GOAL: Return every line below that contains the word "input", matching case exactly.

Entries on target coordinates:
··········

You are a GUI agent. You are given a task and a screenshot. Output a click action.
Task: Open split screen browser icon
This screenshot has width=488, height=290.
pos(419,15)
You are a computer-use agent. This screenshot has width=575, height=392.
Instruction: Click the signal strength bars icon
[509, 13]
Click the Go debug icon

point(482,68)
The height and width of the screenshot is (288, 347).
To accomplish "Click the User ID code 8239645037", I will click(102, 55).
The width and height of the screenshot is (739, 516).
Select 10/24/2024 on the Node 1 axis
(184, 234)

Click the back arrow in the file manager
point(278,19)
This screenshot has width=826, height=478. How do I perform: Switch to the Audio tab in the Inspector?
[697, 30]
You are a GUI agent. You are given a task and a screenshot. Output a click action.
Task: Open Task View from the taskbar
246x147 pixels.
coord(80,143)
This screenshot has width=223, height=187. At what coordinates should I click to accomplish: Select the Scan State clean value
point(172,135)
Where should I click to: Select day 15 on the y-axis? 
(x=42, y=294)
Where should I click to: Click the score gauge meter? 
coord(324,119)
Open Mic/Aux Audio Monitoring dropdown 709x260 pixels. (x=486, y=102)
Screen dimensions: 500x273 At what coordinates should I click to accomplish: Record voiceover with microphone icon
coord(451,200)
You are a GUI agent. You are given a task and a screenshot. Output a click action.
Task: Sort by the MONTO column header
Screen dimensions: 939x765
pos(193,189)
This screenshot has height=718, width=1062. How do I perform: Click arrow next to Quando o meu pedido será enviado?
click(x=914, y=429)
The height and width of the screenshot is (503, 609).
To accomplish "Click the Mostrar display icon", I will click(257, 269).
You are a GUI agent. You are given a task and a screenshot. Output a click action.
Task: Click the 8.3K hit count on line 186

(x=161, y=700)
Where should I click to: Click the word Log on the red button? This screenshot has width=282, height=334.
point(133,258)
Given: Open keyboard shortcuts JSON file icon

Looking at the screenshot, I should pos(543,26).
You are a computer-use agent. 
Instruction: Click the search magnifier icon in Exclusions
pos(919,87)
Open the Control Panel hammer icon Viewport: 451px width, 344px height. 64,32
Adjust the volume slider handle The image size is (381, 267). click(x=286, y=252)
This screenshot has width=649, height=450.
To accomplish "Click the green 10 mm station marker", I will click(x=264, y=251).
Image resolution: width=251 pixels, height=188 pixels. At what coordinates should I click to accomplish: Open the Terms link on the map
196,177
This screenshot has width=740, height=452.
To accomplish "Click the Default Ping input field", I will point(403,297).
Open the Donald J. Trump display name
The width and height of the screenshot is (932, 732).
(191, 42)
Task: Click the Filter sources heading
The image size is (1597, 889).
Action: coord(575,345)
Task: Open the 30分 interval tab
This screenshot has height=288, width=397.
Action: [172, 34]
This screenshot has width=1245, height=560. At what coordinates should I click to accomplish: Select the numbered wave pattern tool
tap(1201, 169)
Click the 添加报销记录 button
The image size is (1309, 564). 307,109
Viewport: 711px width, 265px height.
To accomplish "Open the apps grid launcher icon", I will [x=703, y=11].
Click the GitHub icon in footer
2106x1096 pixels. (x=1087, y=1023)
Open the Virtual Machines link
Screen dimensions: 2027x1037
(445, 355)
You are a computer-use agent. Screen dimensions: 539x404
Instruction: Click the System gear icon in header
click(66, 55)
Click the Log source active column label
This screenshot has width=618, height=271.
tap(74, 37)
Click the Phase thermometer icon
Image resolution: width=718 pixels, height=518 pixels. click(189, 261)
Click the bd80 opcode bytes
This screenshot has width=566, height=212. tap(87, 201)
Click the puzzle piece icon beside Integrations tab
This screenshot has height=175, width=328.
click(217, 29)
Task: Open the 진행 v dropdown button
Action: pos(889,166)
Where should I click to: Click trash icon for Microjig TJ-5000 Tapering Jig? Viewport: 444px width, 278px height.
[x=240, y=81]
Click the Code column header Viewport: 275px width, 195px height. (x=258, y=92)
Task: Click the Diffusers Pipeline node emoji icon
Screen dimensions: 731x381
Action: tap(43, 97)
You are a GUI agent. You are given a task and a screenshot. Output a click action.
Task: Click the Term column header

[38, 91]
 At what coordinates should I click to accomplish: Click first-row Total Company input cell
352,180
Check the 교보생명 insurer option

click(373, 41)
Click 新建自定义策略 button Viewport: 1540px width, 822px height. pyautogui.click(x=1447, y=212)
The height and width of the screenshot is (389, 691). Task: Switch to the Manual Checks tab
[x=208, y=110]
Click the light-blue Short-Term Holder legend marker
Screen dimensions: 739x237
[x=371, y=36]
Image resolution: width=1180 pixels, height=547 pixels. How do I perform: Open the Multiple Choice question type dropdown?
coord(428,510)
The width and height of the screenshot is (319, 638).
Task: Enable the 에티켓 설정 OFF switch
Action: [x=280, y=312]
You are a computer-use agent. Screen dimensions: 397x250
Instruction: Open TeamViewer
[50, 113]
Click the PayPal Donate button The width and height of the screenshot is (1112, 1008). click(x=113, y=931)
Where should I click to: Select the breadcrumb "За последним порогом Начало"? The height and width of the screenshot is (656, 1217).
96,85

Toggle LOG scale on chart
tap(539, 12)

··········

ANSWER TO THE TASK:
To accomplish "Click the Default Ping input field", I will point(403,297).
 At what coordinates should I click to accomplish: Click first-row Total Company input cell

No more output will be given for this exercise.